Le groupe transféré mercredi comprend 85 prisonniers irakiens et 65 ressortissants d’origines diverses, notamment européenne, soudanaise, somalienne et caucasienne. Tous sont actuellement emprisonnés à Bagdad et détiennent le rang d’émir au sein de l’organisation terroriste. Chacun d’eux a participé aux opérations de l’État islamique en Irak, particulièrement à l’offensive de 2014 qui avait permis au groupe de conquérir de vastes territoires.

Washington avait annoncé le transfert vers un emplacement sûr en Irak, avec la possibilité que jusqu’à 7 000 prisonniers supplémentaires soient concernés. Cette décision intervient alors que des combats opposent l’armée syrienne aux forces kurdes, qui contrôlaient les centres de détention depuis 2019. Ces affrontements créent des failles dans la surveillance des détenus et augmentent les risques d’évasion organisée.
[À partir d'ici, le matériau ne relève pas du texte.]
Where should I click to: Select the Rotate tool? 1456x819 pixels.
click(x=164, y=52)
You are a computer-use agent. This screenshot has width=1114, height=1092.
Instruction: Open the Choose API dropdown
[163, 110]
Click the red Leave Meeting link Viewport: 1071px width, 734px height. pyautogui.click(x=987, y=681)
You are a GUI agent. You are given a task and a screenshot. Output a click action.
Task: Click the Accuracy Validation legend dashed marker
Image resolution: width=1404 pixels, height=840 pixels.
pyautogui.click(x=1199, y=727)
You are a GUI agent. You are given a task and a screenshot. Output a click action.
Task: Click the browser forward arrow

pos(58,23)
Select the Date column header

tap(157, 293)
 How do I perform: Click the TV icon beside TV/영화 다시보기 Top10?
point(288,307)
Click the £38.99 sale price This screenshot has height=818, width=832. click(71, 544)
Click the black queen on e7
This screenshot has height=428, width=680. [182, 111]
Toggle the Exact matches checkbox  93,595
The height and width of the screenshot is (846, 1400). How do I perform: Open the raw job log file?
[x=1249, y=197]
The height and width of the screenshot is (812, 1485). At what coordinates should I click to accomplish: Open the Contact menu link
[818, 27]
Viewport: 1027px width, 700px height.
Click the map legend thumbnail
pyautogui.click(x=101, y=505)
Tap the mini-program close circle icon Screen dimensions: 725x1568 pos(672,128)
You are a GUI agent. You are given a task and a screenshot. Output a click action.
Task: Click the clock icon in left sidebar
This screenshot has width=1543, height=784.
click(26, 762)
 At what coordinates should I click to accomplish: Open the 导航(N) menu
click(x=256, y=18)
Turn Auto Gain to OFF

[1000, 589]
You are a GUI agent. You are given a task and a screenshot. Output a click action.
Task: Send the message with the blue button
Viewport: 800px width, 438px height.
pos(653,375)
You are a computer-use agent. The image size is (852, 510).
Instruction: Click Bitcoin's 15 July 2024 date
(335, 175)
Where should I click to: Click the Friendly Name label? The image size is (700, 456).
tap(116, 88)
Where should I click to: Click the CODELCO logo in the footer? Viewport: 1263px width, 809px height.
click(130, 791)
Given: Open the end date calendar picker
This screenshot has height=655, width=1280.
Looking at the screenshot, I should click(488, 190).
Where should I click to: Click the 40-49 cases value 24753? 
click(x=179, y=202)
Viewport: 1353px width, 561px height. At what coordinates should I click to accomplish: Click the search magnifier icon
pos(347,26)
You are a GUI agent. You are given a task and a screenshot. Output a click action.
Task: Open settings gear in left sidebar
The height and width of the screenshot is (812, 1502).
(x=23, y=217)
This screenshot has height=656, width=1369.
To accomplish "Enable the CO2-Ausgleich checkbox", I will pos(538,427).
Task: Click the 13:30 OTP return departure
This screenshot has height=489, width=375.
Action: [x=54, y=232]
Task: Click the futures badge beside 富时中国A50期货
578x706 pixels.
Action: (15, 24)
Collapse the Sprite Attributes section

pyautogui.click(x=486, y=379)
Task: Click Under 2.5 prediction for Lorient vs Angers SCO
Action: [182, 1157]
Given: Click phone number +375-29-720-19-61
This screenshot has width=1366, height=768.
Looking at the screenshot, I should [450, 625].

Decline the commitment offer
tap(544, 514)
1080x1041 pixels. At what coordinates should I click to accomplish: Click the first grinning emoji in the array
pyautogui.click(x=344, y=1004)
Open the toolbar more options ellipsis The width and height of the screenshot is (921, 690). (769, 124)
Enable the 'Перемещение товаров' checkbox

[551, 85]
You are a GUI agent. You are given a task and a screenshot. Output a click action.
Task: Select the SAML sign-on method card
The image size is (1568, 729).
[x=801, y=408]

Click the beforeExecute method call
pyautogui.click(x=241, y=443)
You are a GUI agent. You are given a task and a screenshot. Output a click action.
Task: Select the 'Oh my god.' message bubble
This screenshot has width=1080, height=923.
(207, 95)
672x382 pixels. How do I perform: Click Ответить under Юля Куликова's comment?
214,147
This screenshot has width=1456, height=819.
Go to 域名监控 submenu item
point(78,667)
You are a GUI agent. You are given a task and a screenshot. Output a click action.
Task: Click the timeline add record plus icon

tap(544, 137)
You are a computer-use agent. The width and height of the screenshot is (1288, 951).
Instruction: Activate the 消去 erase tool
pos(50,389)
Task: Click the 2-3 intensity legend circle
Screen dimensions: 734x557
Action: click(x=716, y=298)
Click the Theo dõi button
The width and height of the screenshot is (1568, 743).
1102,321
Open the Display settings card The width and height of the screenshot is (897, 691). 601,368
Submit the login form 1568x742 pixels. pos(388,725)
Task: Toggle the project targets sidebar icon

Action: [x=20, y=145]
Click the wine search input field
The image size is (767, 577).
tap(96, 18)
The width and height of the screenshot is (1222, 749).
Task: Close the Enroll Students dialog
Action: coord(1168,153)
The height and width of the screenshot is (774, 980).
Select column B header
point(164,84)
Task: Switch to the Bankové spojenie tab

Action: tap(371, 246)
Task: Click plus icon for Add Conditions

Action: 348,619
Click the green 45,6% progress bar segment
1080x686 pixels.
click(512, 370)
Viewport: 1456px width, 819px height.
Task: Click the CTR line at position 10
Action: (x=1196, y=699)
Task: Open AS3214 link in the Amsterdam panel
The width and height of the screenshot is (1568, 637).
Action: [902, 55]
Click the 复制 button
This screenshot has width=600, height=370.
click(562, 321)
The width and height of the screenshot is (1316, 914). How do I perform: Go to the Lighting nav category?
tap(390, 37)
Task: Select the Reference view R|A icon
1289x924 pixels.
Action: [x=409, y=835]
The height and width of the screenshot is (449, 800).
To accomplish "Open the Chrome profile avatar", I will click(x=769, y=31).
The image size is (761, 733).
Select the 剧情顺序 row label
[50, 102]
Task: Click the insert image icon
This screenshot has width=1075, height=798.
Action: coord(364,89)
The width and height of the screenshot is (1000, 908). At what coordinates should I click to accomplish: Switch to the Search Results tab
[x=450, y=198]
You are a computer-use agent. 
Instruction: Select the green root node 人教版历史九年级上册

Les Forces démocratiques syriennes, dominées par les Kurdes, ont déclaré mardi être contraintes d’abandonner le camp d’al-Hol pour défendre leurs régions menacées. La Commission européenne a déclaré que les évasions présumées de militants de Daech sont extrêmement préoccupantes et suit attentivement la situation, notamment les transferts vers l’Irak de combattants terroristes étrangers restants.

L’ONU a confirmé que le camp d’al-Hol connaît une situation volatile depuis l’arrivée des troupes militaires le 23 janvier. Les tribunaux irakiens ont condamné des centaines de membres de l’État islamique par le passé, mais des organisations de défense des droits humains ont soulevé des préoccupations concernant des procès expéditifs et des aveux obtenus sous la torture.

Le Premier ministre irakien Mohamed Chia al-Soudani a demandé aux pays européens de rapatrier leurs ressortissants affiliés à l’organisation État islamique. Lors d’une conversation avec le président français Emmanuel Macron, il a souligné que les pays européens doivent assumer leurs responsabilités en accueillant et en poursuivant ces individus selon leurs propres systèmes judiciaires respectifs.